» WORK TO BE COMPLETED
Your answer should hold every line of the records below that contains the string "overflow".

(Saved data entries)
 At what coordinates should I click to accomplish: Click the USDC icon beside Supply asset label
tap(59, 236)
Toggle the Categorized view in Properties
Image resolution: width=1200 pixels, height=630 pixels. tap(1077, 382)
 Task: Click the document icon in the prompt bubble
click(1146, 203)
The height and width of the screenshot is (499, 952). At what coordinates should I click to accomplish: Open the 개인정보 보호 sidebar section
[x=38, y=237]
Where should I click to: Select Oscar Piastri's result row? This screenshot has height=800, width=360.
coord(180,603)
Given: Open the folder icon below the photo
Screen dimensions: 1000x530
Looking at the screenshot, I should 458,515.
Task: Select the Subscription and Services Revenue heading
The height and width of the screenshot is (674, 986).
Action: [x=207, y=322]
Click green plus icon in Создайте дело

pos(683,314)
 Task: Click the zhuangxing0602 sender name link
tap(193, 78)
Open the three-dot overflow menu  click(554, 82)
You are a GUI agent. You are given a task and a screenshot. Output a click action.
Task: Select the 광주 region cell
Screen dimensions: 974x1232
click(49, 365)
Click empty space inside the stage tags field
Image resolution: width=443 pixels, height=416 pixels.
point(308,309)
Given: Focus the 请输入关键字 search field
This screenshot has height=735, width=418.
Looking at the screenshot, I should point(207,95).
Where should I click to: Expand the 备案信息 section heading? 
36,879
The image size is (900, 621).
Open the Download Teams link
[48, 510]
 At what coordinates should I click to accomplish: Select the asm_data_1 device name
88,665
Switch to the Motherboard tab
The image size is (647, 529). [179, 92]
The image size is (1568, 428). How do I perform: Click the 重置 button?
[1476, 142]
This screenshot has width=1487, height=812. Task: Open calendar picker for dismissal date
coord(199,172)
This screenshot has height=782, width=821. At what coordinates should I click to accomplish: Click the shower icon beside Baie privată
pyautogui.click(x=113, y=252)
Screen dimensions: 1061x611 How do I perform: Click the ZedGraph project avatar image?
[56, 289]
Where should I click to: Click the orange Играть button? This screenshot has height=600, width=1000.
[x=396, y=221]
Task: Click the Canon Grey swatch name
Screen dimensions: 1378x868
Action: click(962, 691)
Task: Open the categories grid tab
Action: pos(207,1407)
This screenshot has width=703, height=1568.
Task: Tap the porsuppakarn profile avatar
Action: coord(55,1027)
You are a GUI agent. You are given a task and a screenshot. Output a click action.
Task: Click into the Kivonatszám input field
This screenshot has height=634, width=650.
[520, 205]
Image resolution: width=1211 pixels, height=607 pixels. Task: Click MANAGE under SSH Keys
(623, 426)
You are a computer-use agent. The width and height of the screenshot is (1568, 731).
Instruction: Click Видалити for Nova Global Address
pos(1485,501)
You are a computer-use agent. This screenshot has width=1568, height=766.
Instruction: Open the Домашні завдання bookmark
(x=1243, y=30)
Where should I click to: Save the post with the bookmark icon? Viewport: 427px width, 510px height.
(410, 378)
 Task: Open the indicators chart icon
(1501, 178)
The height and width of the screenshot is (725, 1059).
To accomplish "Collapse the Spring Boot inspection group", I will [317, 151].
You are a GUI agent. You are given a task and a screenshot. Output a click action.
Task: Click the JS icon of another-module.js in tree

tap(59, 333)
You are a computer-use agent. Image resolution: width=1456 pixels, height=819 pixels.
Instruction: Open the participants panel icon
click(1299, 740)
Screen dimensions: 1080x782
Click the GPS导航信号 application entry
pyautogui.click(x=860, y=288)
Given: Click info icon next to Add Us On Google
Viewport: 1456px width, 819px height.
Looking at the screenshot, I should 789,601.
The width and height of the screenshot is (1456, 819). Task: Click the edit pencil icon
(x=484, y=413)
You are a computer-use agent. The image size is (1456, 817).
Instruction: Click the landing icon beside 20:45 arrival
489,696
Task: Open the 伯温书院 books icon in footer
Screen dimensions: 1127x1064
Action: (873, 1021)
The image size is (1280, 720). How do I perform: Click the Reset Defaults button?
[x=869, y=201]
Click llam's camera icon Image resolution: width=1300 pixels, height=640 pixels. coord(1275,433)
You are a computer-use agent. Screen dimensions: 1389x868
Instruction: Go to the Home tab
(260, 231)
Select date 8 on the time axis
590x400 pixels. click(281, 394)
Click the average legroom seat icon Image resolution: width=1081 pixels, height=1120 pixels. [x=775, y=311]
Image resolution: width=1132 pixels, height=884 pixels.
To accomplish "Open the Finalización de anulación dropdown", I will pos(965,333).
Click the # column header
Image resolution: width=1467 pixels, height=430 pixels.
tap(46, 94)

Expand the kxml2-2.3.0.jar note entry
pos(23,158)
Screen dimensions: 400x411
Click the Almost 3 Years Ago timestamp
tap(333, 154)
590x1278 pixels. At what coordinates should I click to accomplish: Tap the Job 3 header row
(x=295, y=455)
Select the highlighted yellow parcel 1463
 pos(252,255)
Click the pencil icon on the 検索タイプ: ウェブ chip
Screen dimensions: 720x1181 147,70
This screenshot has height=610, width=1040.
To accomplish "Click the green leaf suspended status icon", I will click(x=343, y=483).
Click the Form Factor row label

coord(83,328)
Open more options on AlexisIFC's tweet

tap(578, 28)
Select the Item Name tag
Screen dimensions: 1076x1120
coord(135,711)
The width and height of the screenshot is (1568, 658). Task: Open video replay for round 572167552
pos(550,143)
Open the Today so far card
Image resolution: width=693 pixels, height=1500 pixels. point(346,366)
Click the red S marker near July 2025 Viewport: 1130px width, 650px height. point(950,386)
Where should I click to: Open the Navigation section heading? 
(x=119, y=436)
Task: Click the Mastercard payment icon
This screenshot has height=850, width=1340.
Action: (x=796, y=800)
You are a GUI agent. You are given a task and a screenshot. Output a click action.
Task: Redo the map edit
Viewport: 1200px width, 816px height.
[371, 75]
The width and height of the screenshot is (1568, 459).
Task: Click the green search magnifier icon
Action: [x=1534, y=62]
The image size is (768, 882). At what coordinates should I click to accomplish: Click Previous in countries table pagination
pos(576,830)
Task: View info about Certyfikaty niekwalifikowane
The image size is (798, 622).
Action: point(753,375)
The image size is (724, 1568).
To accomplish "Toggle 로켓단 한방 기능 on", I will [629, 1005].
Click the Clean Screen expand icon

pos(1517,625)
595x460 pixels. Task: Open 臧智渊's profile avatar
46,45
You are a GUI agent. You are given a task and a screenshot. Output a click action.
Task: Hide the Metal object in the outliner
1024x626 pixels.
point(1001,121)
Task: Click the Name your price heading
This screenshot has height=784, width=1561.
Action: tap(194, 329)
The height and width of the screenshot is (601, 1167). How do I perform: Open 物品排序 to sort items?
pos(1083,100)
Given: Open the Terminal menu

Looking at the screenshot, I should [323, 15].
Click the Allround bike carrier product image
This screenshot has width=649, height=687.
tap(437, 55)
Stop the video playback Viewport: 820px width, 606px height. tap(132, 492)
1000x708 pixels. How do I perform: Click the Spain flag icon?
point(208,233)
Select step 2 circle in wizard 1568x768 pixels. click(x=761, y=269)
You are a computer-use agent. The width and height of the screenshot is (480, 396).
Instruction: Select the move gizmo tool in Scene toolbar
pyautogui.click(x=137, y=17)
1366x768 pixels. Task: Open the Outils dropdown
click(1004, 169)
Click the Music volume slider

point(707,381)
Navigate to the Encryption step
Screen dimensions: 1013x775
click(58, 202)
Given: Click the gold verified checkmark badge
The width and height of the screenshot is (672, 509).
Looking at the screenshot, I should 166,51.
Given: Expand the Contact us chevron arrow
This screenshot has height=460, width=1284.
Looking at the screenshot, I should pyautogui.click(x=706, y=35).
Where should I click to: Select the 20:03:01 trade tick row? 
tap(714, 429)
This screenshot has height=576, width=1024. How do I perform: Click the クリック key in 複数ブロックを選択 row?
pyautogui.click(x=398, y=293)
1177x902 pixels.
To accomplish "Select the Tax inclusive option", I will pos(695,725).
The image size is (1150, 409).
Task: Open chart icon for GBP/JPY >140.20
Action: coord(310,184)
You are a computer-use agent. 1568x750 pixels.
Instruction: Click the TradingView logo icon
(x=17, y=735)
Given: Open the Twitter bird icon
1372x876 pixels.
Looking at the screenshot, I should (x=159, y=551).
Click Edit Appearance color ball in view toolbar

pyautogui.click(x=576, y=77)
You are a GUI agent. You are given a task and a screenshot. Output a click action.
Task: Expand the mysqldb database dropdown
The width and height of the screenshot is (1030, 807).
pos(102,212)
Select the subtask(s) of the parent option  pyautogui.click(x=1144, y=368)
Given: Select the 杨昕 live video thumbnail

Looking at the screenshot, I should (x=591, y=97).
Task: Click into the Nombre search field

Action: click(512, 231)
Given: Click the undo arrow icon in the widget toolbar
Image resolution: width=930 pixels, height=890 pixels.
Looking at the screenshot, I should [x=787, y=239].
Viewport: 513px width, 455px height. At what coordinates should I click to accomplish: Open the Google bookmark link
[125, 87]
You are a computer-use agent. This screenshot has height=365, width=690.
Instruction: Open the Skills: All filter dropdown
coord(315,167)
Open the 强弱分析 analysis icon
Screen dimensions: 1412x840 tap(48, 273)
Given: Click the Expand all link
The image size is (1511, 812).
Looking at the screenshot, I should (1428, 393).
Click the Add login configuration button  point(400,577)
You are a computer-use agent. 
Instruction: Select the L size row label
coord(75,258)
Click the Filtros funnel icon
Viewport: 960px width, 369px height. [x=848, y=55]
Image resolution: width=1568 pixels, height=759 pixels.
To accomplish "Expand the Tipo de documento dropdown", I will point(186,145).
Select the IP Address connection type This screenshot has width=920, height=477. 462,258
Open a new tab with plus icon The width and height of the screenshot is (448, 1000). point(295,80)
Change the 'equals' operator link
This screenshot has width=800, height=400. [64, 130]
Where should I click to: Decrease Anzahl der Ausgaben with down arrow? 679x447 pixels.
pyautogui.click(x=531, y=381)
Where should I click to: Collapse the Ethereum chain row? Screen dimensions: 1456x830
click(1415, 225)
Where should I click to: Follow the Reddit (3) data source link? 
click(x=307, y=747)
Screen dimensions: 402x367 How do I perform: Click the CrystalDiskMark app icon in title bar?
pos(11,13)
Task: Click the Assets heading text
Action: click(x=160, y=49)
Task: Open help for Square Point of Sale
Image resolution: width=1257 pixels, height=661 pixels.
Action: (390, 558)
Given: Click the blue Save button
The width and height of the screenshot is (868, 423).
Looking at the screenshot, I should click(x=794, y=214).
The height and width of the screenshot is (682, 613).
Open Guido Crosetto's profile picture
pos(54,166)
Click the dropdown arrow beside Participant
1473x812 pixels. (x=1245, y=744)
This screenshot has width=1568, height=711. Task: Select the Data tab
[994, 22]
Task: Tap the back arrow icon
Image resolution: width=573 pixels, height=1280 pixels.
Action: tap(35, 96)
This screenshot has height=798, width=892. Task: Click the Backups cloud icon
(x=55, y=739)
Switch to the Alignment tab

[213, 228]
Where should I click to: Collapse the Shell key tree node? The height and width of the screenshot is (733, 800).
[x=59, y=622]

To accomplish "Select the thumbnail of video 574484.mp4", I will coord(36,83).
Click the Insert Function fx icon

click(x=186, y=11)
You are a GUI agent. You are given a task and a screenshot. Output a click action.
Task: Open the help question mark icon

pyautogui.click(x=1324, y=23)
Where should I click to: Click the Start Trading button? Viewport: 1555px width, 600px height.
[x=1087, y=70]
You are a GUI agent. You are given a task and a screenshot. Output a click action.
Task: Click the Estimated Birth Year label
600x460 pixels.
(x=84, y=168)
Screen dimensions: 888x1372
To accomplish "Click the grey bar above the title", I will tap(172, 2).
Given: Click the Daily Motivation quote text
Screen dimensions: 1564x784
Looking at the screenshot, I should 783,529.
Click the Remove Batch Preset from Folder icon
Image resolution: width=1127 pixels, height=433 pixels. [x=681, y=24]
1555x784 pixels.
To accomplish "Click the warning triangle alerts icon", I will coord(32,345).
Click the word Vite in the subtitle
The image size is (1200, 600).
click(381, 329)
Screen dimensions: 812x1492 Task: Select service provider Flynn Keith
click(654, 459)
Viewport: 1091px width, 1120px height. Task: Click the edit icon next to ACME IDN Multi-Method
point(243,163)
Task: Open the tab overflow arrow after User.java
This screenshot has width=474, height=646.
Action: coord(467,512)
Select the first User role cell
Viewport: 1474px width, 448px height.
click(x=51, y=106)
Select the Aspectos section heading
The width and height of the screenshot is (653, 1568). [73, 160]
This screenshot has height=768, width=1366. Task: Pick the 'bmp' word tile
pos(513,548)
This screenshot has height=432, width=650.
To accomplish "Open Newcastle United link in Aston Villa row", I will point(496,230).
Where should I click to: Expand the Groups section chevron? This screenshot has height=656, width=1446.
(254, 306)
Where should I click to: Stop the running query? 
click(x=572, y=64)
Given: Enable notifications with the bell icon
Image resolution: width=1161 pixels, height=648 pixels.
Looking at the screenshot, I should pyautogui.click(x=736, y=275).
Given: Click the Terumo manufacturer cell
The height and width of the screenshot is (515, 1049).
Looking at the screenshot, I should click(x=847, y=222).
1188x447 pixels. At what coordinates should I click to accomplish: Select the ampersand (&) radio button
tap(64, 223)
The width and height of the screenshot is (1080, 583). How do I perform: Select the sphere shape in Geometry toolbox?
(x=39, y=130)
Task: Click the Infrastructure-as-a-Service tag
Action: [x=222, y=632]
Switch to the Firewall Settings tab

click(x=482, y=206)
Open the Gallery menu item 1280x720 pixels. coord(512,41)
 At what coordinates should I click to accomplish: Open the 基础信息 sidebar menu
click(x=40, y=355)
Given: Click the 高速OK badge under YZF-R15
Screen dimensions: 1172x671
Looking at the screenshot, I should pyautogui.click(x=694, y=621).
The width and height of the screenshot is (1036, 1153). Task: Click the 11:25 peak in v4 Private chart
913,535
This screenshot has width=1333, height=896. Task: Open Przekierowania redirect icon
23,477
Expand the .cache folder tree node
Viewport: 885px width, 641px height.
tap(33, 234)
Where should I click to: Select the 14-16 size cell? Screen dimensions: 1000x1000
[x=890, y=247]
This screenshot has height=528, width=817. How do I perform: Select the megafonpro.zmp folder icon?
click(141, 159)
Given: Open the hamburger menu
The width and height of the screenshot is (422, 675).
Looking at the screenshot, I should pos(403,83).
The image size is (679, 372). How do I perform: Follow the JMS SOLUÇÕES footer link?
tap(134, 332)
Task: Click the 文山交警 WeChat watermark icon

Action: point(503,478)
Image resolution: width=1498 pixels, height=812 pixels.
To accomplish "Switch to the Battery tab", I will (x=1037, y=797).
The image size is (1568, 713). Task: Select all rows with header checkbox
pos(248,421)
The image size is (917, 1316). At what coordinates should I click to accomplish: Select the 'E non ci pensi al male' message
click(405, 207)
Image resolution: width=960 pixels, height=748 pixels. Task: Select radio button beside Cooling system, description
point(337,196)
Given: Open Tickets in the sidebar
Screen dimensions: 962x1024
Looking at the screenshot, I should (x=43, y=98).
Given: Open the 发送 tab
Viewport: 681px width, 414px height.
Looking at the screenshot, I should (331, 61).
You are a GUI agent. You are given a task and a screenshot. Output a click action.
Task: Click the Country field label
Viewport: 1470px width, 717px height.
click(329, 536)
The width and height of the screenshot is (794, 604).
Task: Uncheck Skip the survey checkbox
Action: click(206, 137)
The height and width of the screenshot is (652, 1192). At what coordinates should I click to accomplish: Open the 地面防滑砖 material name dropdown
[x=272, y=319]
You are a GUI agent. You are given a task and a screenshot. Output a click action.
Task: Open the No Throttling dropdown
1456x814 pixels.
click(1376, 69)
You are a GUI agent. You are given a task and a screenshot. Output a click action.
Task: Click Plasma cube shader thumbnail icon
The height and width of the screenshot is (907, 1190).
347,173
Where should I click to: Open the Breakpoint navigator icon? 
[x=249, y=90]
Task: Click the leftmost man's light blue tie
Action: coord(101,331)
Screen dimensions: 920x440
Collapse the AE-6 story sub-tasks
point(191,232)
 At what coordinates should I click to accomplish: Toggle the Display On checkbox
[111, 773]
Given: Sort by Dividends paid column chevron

» SOLUTION TO THIS PROBLEM
Open the three-dot overflow menu  click(554, 82)
Task: Open the tab overflow arrow after User.java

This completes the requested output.